3. **Plugging in and Grouping:**
Now we put $y_p$, $y_p'$, and $y_p''$ back into the original equation $y''+2y'+y=48 e^{-x} \cos 4 x$:
$e^{-x}[(-15A-8B) \cos 4x + (8A-15B) \sin 4x]$
$+ 2 \times e^{-x}[(-A+4B) \cos 4x + (-B-4A) \sin 4x]$
$+ e^{-x}[A \cos 4x + B \sin 4x]$
$= 48 e^{-x} \cos 4x$

Notice that every term has $e^{-x}$! We can divide the whole equation by $e^{-x}$ (since it's never zero).
Then we gather all the terms that have $\cos 4x$ together and all the terms that have $\sin 4x$ together:
For $\cos 4x$: $(-15A-8B -2A+8B + A) = -16A$
For $\sin 4x$: $(8A-15B -2B-8A + B) = -16B$

So the big equation simplifies to: $-16A \cos 4x - 16B \sin 4x = 48 \cos 4x$.

4. **Finding A and B:**
For this equation to be true for all 'x', the numbers in front of $\cos 4x$ on both sides must be the same, and the numbers in front of $\sin 4x$ must be the same.
Comparing the $\cos 4x$ terms: $-16A = 48$. If we divide 48 by -16, we get $A = -3$.
Comparing the $\sin 4x$ terms: $-16B = 0$. If we divide 0 by -16, we get $B = 0$.

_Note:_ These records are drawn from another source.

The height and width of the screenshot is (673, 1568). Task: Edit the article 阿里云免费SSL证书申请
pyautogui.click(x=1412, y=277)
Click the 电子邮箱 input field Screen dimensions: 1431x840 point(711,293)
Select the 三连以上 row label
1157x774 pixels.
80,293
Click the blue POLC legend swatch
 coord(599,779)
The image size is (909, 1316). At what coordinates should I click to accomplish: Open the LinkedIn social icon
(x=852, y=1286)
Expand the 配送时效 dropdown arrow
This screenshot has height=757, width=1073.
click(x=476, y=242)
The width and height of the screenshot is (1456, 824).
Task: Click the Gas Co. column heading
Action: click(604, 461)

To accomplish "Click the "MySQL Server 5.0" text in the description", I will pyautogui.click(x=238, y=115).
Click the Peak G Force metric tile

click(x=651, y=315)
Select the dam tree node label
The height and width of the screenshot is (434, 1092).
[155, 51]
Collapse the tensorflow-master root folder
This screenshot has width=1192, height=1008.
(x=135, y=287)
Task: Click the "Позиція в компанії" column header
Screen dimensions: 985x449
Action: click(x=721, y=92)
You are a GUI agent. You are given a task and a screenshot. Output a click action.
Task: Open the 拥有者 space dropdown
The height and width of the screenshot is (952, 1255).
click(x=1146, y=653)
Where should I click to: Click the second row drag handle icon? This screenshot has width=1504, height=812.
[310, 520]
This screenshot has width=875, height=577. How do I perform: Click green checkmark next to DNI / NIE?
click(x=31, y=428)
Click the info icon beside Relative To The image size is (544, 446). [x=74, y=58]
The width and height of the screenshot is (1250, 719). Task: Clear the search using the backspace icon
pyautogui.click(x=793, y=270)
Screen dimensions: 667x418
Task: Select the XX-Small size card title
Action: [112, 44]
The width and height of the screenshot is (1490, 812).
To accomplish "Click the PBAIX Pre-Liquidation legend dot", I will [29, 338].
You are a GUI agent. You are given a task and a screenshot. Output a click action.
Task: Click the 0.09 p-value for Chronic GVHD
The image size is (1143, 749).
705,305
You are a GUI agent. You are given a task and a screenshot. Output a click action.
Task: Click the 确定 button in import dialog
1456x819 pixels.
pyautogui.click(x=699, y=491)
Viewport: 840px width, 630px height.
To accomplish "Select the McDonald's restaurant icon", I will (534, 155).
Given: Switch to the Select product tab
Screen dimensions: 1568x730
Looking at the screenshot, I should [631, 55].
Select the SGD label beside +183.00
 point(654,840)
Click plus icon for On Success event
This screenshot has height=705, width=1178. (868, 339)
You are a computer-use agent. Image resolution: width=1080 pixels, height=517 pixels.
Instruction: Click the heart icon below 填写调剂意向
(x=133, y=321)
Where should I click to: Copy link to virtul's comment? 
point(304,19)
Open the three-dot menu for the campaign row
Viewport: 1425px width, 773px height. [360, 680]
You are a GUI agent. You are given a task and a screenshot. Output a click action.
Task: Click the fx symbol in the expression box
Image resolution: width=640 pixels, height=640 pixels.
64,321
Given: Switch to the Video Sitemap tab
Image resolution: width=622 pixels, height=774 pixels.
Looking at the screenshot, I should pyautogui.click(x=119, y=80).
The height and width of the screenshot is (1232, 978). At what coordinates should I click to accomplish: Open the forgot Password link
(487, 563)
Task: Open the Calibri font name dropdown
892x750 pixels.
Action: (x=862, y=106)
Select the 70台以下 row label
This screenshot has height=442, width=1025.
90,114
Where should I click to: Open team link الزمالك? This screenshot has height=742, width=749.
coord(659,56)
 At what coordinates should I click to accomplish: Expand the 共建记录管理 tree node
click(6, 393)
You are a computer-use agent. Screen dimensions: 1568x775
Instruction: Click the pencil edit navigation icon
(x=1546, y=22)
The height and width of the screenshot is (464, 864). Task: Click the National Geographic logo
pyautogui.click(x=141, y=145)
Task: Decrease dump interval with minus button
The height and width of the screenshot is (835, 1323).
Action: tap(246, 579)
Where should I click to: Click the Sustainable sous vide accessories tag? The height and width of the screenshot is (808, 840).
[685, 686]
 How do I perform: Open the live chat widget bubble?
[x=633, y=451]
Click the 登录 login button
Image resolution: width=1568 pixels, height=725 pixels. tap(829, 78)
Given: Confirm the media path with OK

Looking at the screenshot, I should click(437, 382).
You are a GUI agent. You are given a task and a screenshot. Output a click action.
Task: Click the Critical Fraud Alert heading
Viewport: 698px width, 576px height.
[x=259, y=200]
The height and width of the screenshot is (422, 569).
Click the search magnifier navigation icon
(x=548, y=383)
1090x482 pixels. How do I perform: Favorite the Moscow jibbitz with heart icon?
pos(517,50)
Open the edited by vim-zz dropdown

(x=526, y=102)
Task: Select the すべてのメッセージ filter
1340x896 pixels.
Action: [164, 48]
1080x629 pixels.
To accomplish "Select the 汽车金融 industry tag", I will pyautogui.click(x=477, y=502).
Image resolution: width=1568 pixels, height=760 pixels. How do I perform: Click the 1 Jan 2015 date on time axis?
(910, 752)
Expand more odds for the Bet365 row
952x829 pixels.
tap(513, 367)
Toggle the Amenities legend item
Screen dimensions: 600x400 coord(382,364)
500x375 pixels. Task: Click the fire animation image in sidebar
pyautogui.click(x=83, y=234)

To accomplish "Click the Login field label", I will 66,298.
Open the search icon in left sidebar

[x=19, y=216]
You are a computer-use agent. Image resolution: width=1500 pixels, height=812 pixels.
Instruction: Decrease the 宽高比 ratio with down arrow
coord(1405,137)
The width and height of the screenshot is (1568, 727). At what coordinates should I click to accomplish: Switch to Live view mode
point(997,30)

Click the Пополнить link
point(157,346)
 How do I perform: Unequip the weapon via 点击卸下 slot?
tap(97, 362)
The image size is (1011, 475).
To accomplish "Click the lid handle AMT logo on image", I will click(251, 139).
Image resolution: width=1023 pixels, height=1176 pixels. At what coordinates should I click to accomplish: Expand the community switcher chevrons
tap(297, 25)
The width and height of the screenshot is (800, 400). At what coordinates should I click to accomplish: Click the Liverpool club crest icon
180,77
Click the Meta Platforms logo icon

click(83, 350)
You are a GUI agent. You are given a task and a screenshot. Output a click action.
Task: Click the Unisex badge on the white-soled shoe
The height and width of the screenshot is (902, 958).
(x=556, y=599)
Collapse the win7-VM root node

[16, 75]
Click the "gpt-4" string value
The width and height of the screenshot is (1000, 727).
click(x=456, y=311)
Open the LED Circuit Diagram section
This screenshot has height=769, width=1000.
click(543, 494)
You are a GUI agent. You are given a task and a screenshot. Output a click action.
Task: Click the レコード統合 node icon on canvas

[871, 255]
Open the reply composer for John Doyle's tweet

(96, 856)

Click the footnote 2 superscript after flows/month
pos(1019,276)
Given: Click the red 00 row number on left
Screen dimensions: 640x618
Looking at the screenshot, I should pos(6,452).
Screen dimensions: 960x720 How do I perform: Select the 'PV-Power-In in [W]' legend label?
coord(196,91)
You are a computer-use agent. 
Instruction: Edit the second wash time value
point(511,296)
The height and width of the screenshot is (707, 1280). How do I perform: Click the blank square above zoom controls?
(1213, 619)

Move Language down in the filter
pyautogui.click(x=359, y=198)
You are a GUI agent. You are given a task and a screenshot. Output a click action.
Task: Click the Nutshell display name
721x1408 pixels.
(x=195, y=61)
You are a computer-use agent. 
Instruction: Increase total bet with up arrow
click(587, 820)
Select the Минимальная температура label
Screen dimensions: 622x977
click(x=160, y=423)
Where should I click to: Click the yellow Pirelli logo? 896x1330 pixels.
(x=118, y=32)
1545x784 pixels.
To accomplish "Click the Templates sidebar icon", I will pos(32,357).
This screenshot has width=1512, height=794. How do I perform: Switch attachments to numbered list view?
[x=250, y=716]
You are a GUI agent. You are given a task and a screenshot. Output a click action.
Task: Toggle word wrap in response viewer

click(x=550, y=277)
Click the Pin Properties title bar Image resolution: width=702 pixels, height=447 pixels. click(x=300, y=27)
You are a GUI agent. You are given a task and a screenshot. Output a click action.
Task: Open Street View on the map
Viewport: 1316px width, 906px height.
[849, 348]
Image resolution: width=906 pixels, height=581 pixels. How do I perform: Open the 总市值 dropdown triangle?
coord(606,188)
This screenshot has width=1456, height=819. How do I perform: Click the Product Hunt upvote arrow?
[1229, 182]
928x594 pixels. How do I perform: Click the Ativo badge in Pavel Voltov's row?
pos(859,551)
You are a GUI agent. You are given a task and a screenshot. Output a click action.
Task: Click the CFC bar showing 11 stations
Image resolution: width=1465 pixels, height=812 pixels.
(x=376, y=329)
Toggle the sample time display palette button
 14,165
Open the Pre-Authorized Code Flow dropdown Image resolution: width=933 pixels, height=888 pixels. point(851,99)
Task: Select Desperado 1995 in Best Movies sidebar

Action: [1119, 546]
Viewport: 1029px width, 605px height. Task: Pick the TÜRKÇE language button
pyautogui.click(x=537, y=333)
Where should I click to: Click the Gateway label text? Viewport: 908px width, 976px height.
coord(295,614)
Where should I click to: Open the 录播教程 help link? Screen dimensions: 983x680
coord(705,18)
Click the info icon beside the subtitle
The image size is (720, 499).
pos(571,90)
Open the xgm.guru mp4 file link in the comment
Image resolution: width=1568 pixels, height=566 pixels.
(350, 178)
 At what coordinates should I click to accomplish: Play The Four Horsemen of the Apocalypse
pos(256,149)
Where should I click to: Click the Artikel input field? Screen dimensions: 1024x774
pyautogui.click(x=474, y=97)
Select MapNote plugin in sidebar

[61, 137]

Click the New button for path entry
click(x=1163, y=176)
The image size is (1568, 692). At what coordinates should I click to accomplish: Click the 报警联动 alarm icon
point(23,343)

So, our "special function" is $y_p = -3 e^{-x} \cos 4x + 0 e^{-x} \sin 4x$, which simplifies to $y_p = -3 e^{-x} \cos 4x$.

5. **Putting it all Together:**
The complete solution for 'y' is the sum of our "base functions" and our "special function":
$y = y_h + y_p$
$y = C_1 e^{-x} + C_2 x e^{-x} - 3 e^{-x} \cos 4x$.